===== Document text
[PATCH] D114174: [ARM][CodeGen] Add support for complex addition and multiplication

Sun Mar 27 10:12:09 PDT 2022

dmgreen added a comment.

OK - we can keep this going - we know it should give some decent performance. We can see where we go from there if something else materializes that can give the same gains.

At a high level - what this pass is doing either seems to be too complicated or too simple. What it effectively seems to do is pattern match `shuffle(fadd/fmul/etc(shuffle, shuffle))` is a way that matches one of several patterns, and generates target intrinsics from that. If that is all that is needed then the "Graph" that gets created doesn't seem necessary. It only ever stores a single node, so isn't much of a graph. It is being more complicated than it needs to be.

But I imagine in practice that a lot of math routines will do more than a single complex multiply. There will be multiple parts, this should be building a graph that is made up of several nodes bit at a time and generating code from it only if it can create a full graph that looks profitable to generate.
==========
===== Material
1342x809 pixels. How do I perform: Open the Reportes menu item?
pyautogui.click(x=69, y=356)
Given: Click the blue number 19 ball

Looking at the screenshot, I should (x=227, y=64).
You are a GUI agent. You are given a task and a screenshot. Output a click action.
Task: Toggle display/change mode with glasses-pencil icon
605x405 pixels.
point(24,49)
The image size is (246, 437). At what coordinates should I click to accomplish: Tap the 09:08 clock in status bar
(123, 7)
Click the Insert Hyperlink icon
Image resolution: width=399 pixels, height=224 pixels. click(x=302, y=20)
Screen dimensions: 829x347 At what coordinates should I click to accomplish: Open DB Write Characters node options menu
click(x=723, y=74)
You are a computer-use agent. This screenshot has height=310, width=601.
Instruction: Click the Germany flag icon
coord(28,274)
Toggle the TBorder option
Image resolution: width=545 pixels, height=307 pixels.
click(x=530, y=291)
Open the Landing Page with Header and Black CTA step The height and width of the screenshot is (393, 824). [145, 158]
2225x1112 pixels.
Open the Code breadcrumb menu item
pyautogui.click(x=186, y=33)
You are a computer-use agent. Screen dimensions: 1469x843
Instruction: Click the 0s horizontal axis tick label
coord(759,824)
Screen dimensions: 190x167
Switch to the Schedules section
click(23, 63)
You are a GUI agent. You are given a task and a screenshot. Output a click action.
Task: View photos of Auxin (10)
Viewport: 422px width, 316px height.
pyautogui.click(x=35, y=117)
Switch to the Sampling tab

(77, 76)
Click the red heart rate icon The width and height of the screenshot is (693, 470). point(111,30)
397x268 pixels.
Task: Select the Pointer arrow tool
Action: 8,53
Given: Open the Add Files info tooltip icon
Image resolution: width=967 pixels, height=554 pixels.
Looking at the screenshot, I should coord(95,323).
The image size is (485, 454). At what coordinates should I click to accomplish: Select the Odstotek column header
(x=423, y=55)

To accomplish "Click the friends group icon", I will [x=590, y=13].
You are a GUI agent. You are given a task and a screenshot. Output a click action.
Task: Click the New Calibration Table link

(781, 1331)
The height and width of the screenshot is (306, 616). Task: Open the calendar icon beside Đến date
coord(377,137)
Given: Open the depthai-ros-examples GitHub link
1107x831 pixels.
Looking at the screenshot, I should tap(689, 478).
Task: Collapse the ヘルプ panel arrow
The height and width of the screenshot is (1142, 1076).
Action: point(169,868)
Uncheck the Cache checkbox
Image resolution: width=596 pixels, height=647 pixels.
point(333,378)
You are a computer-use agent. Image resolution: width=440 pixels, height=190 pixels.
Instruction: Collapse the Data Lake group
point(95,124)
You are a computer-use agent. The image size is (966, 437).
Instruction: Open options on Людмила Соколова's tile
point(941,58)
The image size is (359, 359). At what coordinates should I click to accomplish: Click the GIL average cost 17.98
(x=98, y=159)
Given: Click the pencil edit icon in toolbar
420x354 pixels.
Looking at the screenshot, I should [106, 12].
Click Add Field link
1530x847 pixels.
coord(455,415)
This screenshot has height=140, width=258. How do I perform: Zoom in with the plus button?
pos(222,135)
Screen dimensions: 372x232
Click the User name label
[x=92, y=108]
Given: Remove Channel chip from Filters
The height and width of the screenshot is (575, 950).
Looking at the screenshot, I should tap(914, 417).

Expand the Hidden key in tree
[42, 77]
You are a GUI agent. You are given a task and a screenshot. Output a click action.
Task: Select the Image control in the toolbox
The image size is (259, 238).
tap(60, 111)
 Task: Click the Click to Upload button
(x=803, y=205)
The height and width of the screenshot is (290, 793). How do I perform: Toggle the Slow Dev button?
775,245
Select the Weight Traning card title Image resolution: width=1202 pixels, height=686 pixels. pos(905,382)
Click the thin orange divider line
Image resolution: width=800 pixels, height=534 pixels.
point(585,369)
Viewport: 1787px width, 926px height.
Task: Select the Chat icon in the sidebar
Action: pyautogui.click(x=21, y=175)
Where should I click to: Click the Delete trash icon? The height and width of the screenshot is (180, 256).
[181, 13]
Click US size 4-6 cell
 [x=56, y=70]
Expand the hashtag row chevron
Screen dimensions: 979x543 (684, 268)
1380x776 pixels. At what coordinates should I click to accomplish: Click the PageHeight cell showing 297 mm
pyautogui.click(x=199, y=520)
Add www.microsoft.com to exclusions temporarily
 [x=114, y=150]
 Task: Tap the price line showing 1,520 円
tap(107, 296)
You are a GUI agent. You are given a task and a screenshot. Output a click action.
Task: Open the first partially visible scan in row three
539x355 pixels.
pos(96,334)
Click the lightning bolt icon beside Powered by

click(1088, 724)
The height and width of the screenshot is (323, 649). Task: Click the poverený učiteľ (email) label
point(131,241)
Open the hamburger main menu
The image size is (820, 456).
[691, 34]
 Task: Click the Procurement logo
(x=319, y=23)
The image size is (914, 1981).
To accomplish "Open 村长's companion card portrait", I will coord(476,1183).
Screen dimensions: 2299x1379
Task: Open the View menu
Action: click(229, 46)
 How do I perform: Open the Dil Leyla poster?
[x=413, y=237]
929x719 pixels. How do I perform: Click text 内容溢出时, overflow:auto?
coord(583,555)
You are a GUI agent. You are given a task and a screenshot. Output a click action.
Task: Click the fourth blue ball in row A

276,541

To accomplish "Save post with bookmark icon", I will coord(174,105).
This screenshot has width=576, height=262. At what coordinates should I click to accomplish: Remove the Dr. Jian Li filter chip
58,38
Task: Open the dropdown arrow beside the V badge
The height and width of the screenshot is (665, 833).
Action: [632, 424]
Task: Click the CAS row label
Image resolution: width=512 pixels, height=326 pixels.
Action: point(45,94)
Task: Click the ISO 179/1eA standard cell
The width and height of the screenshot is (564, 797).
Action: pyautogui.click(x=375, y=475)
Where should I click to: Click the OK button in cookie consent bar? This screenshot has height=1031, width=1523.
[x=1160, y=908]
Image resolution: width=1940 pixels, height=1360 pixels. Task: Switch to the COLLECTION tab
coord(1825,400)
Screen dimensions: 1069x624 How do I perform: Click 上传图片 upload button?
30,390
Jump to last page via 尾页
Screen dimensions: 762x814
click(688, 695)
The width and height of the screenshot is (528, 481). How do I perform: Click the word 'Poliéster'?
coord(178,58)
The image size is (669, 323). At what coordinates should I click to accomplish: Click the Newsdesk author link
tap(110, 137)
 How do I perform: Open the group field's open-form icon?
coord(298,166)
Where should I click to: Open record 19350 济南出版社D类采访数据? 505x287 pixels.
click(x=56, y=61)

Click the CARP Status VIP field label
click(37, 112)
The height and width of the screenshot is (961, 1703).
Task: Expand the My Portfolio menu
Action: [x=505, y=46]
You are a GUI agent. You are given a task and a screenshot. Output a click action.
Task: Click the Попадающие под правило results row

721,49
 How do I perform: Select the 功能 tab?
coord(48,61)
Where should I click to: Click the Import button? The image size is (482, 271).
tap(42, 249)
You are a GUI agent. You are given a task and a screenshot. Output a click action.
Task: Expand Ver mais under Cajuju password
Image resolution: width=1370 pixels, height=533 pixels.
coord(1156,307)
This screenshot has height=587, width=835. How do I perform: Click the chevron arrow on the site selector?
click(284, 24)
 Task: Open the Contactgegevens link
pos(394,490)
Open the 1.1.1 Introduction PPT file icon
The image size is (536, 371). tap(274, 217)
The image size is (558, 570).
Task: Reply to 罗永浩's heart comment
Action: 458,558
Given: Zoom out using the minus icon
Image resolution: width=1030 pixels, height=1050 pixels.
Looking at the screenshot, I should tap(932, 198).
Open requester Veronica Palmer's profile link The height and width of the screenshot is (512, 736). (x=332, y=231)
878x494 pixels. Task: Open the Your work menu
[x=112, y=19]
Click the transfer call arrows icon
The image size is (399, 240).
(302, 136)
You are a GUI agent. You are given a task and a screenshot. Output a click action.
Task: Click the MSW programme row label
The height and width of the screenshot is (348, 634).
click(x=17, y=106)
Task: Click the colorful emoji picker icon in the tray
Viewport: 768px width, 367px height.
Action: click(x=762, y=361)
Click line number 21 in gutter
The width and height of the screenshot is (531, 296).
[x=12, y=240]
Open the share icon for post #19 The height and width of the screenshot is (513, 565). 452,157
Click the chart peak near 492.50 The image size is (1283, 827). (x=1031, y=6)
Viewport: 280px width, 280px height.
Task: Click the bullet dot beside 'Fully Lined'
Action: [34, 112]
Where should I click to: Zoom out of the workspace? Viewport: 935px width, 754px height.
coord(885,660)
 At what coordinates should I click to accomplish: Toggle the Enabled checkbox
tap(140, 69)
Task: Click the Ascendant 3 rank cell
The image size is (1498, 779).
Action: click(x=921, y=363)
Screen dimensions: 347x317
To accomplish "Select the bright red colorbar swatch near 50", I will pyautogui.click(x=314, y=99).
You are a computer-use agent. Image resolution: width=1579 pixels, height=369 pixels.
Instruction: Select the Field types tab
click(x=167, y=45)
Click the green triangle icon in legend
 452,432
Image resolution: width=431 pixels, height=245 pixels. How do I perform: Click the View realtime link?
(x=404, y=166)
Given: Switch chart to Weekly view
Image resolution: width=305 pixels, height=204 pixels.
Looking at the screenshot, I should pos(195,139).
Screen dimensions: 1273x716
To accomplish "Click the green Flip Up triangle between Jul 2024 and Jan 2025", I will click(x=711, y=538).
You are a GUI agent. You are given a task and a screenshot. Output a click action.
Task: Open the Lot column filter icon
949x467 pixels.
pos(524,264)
==========
__Exercise set__.
1. Reproduce the passage of the patch review comment that begins at the words "Sun Mar 27 10:12:09" and stops after the words "the same gains.".
2. In the listing, rewrite the lines beginning at the line that has "The height and width of the screenshot is (323, 649)." and stopping after the line that has "(x=319, y=23)", replacing "Procurement" with "Purchasing" and leaving everything else unchanged. Return only those lines.

__Exercise results__.
1.
Sun Mar 27 10:12:09 PDT 2022

dmgreen added a comment.

OK - we can keep this going - we know it should give some decent performance. We can see where we go from there if something else materializes that can give the same gains.

2.
The height and width of the screenshot is (323, 649). Task: Click the poverený učiteľ (email) label
point(131,241)
Open the hamburger main menu
The image size is (820, 456).
[691, 34]
 Task: Click the Purchasing logo
(x=319, y=23)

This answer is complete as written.